Test-time Adaptation with Slot-Centric Models (2203.11194v3)

Abstract: Current visual detectors, though impressive within their training distribution, often fail to parse out-of-distribution scenes into their constituent entities. Recent test-time adaptation methods use auxiliary self-supervised losses to adapt the network parameters to each test example independently and have shown promising results towards generalization outside the training distribution for the task of image classification. In our work, we find evidence that these losses are insufficient for the task of scene decomposition, without also considering architectural inductive biases. Recent slot-centric generative models attempt to decompose scenes into entities in a self-supervised manner by reconstructing pixels. Drawing upon these two lines of work, we propose Slot-TTA, a semi-supervised slot-centric scene decomposition model that at test time is adapted per scene through gradient descent on reconstruction or cross-view synthesis objectives. We evaluate Slot-TTA across multiple input modalities, images or 3D point clouds, and show substantial out-of-distribution performance improvements against state-of-the-art supervised feed-forward detectors, and alternative test-time adaptation methods.

• The paper introduces a slot attention mechanism that compresses high-dimensional feature maps into compact slot vectors.
• It employs softmax-normalized attention and GRU-based iterative updates to refine slot representations effectively.
• The method improves model interpretability and resource efficiency, offering promising benefits for test-time adaptation.

Slot Attention for Feature Compression in Encoded Representations

The paper presents a methodological enhancement in feature representation compression through the Slot Attention mechanism. This approach aims to distill a set of feature vectors, $M \in \mathbb{R}^{N \times C}$, into a smaller set of slot vectors, $S \in \mathbb{R}^{P \times D}$, where $N$ and $P$ denote the number of tokens and slots, respectively, and $C$ and $D$ correspond to their dimensionalities.

Methodological Framework

The process begins by deriving an attention matrix, $A \in \mathbb{R}^{N \times P}$, between an encoded feature map $M$ and a set of learnable latent embeddings, $\hat{S} \in \mathbb{R}^{P \times D}$. This attention matrix is computed using the expression:

$A_{i,p} = \frac{\exp{(k(M_i) \cdot q(\hat{S_p})^T)}}{\sum_{p=0}^{P-1}\exp{(k(M_i) \cdot q(\hat{S_p})^T)}$

Where $k$, $q$, and $v$ represent linear transformations, $k$ and $v$ being applied to map $M$ to $\mathbb{R}^{N \times D}$, while $q$ transforms $\hat{S}$ within the same dimensional space. The distinctive feature of this approach is the application of softmax normalization over the slot axis, promoting a competitive mechanism where slot vectors selectively attend to specific features in $M$.

The extraction of slot vectors, $S$, from $M$ involves updating $\hat{S}$ through a Gated Recurrent Unit (GRU) operation:

$S = \mathrm{GRU}(\hat{S}, U)$

with $U$ determined by a weighted average of the transformed feature map $\hat{M}$ via the re-normalized attention matrix $\hat{A}$:

$$U = \hat{A}^T \hat{M}, \quad \hat{A}_{i,p} = \dfrac{A_{i,p}}{\sum_{i=0}^{N-1}A_{i,p}}$$

The iterative framework runs for three iterations, each reinforcing the approximation of $\hat{S}$ to the extracted slot vectors $S$, thereby refining the feature compression.

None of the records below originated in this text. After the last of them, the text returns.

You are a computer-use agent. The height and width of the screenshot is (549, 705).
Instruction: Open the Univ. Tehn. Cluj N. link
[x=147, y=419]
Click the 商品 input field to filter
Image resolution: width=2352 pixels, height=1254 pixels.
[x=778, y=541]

Implications and Future Directions

This paper underscores the potential of attention mechanisms in condensing complex feature representations into more manageable sets, which is critical for tasks demanding efficient and scalable models. The Slot Attention module not only compresses data but also facilitates interpretability by spotlighting feature-vector interactions.

Theoretically, this approach augments the repertoire of attention-based feature encoding strategies, laying groundwork for further exploration in areas of unsupervised and semi-supervised learning. Practically, its ability to streamline data preprocessing in resource-constrained environments marks a significant advancement.

Future developments could focus on optimizing the computational efficiency of the GRU-enhanced Slot Attention framework and exploring its applicability across diverse datasets and model architectures. Additionally, integrating feedback mechanisms to dynamically adjust the slot representations during model training could further enhance model robustness and flexibility in real-world applications.